Hi All,
I am starting this discussion to know a general view point about the annoying struggle of compressing and decompressing fastq file (as all the analysis in NGS starts with this file). While it is understood that compression is important in order to save space, there are a couple of routine problems I face where a considerable amount of time is wasted in either compressing or decompressing fastq files.
Now, for basic analysis like trimming, cleaning, taking the fastq stats, tools can be classified into below categories:
- tools which only work on compressed fastq files (.gz)
- tools which only work on decompressed fastq files
- tools which work on decompressed fastq files and themselves decompress files before analysing.
- tools which work on both compressed and decompressed files (e.g trimmomatic, fastqc)

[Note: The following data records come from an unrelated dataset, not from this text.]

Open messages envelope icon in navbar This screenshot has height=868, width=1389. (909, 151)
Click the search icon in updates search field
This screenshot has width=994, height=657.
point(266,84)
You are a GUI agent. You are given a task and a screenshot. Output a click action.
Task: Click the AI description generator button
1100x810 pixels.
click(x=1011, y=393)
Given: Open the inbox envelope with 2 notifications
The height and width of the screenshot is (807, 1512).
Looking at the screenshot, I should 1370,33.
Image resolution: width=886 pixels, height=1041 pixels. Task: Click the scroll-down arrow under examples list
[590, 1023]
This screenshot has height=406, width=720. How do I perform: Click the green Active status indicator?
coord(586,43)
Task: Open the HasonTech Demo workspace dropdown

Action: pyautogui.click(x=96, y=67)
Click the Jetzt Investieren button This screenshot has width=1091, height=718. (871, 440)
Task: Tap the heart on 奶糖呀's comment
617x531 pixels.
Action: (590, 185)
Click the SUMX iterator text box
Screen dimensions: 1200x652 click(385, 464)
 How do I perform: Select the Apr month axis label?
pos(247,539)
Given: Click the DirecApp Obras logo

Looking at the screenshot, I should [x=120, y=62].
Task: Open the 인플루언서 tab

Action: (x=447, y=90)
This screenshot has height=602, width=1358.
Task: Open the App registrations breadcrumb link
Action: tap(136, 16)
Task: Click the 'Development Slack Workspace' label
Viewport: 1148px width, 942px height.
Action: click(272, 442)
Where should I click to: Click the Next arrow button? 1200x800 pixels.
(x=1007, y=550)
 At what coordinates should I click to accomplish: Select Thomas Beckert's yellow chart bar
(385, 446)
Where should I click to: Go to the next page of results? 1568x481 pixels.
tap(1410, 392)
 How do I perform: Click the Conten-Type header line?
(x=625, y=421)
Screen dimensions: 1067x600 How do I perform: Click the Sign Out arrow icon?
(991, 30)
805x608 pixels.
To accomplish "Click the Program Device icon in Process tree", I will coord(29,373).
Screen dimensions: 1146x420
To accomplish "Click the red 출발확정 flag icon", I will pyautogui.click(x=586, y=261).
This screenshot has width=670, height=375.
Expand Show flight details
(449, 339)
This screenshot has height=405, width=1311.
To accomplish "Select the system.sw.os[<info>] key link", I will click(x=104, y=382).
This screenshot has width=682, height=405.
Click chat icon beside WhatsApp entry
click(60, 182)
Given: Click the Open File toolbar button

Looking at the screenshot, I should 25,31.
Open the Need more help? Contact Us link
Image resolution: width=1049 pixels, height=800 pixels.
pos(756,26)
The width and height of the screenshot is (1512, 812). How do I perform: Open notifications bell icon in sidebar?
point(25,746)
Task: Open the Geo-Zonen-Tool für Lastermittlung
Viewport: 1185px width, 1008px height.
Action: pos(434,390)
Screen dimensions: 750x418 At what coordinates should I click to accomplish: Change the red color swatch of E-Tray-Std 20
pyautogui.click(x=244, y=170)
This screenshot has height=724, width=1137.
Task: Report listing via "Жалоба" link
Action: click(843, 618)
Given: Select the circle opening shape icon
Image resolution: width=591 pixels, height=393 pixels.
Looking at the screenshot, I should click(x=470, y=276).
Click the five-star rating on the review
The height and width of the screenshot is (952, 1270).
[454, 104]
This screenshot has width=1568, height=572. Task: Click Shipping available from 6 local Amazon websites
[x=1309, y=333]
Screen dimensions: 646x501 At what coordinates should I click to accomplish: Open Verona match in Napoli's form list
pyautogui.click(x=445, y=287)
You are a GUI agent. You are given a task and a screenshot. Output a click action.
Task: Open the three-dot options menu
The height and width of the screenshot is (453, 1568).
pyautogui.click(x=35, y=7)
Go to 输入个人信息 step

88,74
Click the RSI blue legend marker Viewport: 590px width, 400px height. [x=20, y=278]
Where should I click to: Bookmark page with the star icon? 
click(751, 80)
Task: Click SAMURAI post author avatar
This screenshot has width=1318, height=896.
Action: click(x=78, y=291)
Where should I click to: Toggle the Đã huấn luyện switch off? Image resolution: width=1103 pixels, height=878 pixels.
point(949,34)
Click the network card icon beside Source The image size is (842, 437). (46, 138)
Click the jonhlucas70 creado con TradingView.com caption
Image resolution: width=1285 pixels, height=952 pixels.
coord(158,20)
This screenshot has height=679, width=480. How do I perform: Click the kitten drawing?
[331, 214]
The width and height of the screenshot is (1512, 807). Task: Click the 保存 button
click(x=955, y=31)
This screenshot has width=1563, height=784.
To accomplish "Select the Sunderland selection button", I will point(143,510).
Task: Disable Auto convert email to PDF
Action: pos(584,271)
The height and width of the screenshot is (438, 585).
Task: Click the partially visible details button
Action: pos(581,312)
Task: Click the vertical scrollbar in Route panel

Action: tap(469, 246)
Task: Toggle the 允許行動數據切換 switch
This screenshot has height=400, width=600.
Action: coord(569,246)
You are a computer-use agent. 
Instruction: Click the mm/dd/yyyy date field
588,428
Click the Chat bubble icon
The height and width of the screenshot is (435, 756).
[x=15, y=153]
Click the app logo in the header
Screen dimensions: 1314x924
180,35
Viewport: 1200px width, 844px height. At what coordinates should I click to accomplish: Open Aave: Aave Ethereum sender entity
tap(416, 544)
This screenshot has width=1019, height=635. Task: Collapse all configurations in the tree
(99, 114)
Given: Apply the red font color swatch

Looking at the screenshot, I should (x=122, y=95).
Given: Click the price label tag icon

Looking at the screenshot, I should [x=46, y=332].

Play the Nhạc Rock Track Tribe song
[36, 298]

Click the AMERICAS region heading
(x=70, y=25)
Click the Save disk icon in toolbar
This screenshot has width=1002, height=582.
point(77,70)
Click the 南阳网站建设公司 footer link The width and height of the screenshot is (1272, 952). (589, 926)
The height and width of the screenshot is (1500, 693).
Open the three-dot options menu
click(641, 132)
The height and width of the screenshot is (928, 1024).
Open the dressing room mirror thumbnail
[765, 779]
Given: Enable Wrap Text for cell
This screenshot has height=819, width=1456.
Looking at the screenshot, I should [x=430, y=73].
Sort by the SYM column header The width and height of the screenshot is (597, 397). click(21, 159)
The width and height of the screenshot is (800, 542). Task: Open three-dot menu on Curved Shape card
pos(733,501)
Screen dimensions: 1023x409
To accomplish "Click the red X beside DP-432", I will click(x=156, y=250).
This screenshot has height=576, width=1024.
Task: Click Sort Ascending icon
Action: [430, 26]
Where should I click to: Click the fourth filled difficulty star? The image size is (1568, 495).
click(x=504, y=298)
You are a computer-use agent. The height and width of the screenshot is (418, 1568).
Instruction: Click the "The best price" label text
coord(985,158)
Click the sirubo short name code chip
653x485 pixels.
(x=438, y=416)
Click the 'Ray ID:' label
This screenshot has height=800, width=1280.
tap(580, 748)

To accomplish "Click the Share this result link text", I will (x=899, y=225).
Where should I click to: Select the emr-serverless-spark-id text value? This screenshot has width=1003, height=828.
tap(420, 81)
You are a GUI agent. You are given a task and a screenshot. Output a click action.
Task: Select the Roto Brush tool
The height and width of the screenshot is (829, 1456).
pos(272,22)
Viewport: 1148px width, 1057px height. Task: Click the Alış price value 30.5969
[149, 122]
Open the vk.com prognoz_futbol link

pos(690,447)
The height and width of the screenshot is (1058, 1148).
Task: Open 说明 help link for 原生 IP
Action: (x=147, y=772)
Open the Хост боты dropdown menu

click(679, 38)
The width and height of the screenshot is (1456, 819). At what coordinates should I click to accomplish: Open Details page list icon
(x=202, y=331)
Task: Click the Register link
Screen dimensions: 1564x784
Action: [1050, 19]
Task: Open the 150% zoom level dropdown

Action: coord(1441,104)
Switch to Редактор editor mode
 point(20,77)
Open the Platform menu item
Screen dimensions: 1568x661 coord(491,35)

Isn't it there is a need of unanimous protocol/guidelines to design tools which work on compressed fastq files?
33% of bioinformatics is just dealing with tool-quirks. We would all like standards, but then you know what happens:
All tools that work on compressed file will decompress it (in memory) before analyzing it - the performance of that decompression may in turn also vary as well. One complication here is that one has to "pay" the cost of decompression each time a tool is run on a compressed data - this though may not a problem since the process may likely to be IO bound rather than CPU bound - though when running tools in highly parallel fashion this may change.
You should be working with pipes (if the tool accepts) or with "bash process substitution" like this:
This is occasionally supported by pre-processing tools, so not that much helpful.
What do you mean by occasional support?
<(zcat myfasta.gz)
construct works like the unzipped content is coming from a normal file.you can add to this list uBAM file, which should be more convenient than FASTQ file
Some example tools for every problem would give an idea how frequently people use that tool. For some basic operations
unzipping | operation | zipping
is the usual case. But having a tool working with compressed file is a good idea.